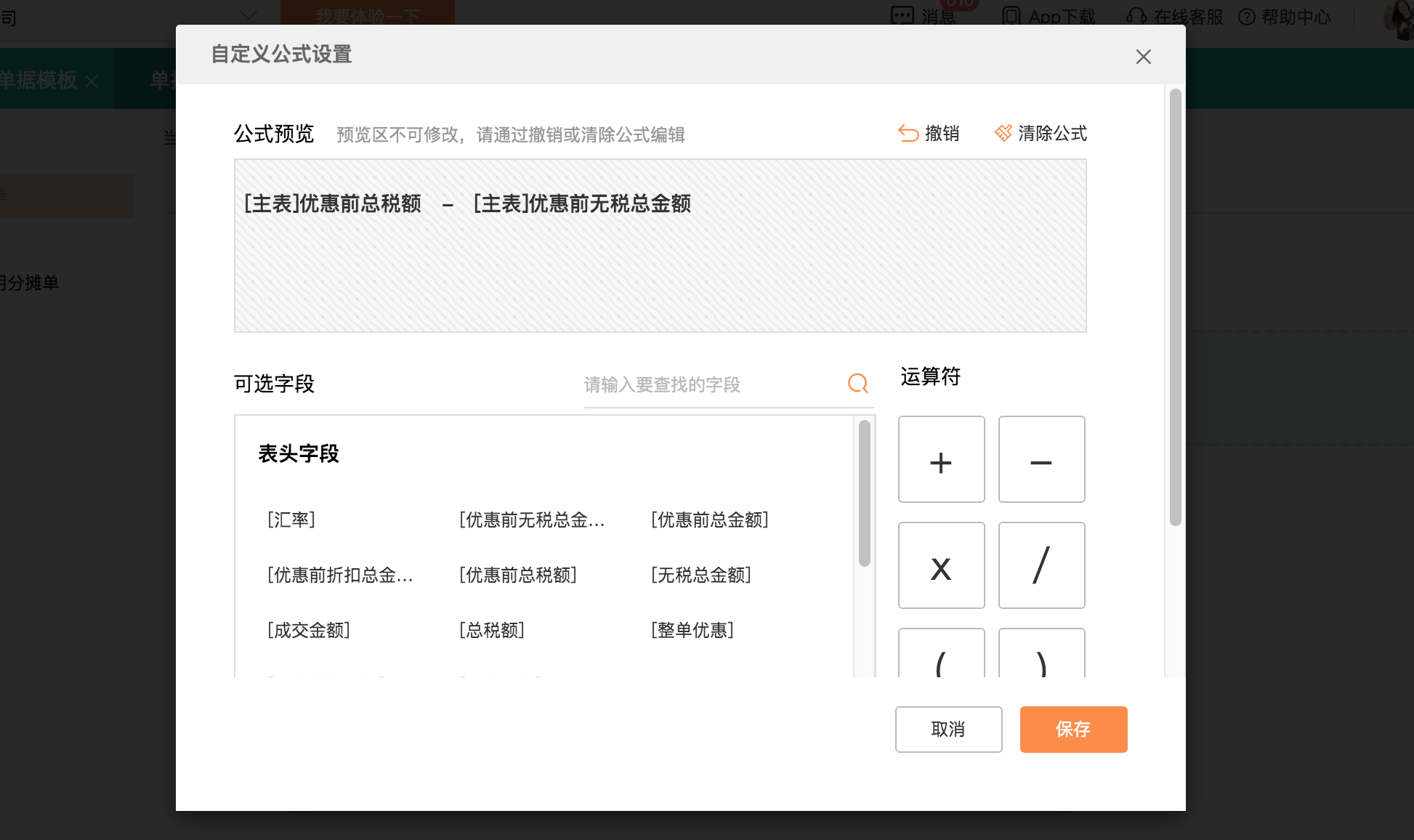Viewport: 1414px width, 840px height.
Task: Click the clear formula/清除公式 icon
Action: [1001, 134]
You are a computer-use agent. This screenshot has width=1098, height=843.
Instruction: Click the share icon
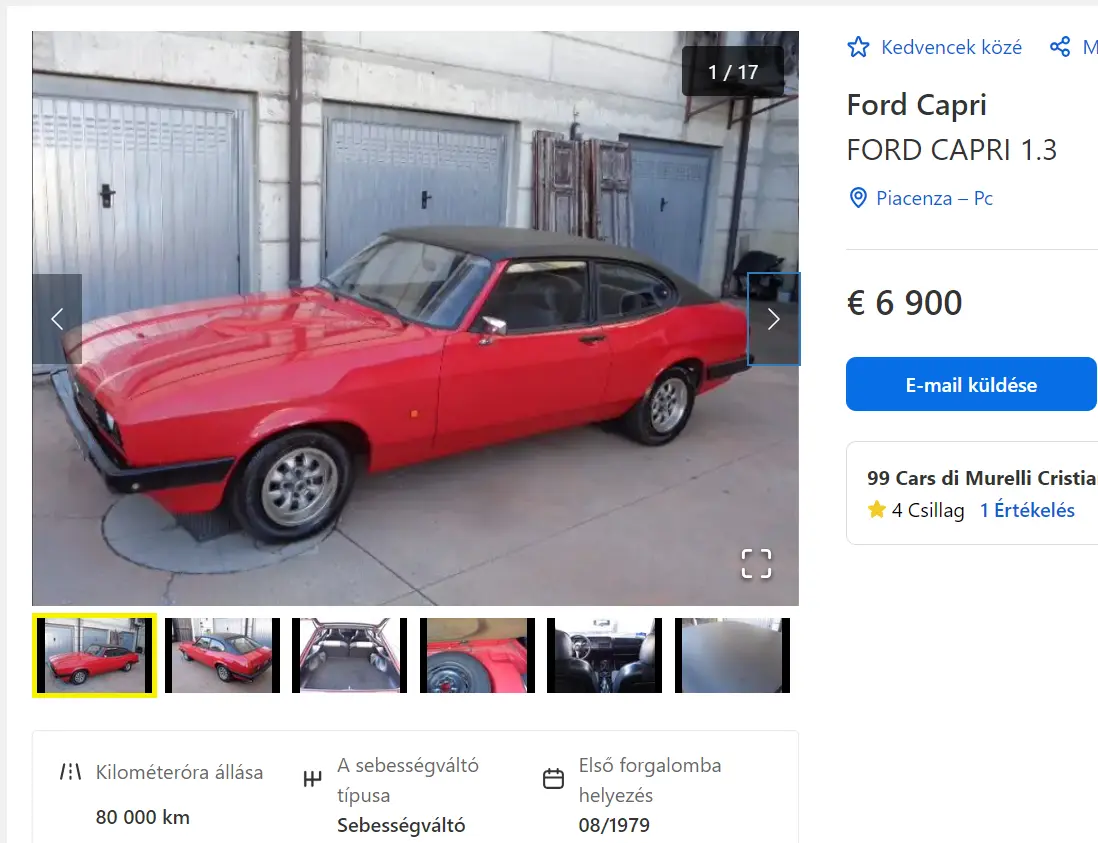pyautogui.click(x=1059, y=47)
————————
• Your task
Extract every line of text from all of the records above, reproducing each one word for word and in its original order. Omit the pictures from your answer.

• Worked solution
Viewport: 1414px width, 840px height.
Task: Click the clear formula/清除公式 icon
Action: [1001, 134]
You are a computer-use agent. This screenshot has width=1098, height=843.
Instruction: Click the share icon
pyautogui.click(x=1059, y=47)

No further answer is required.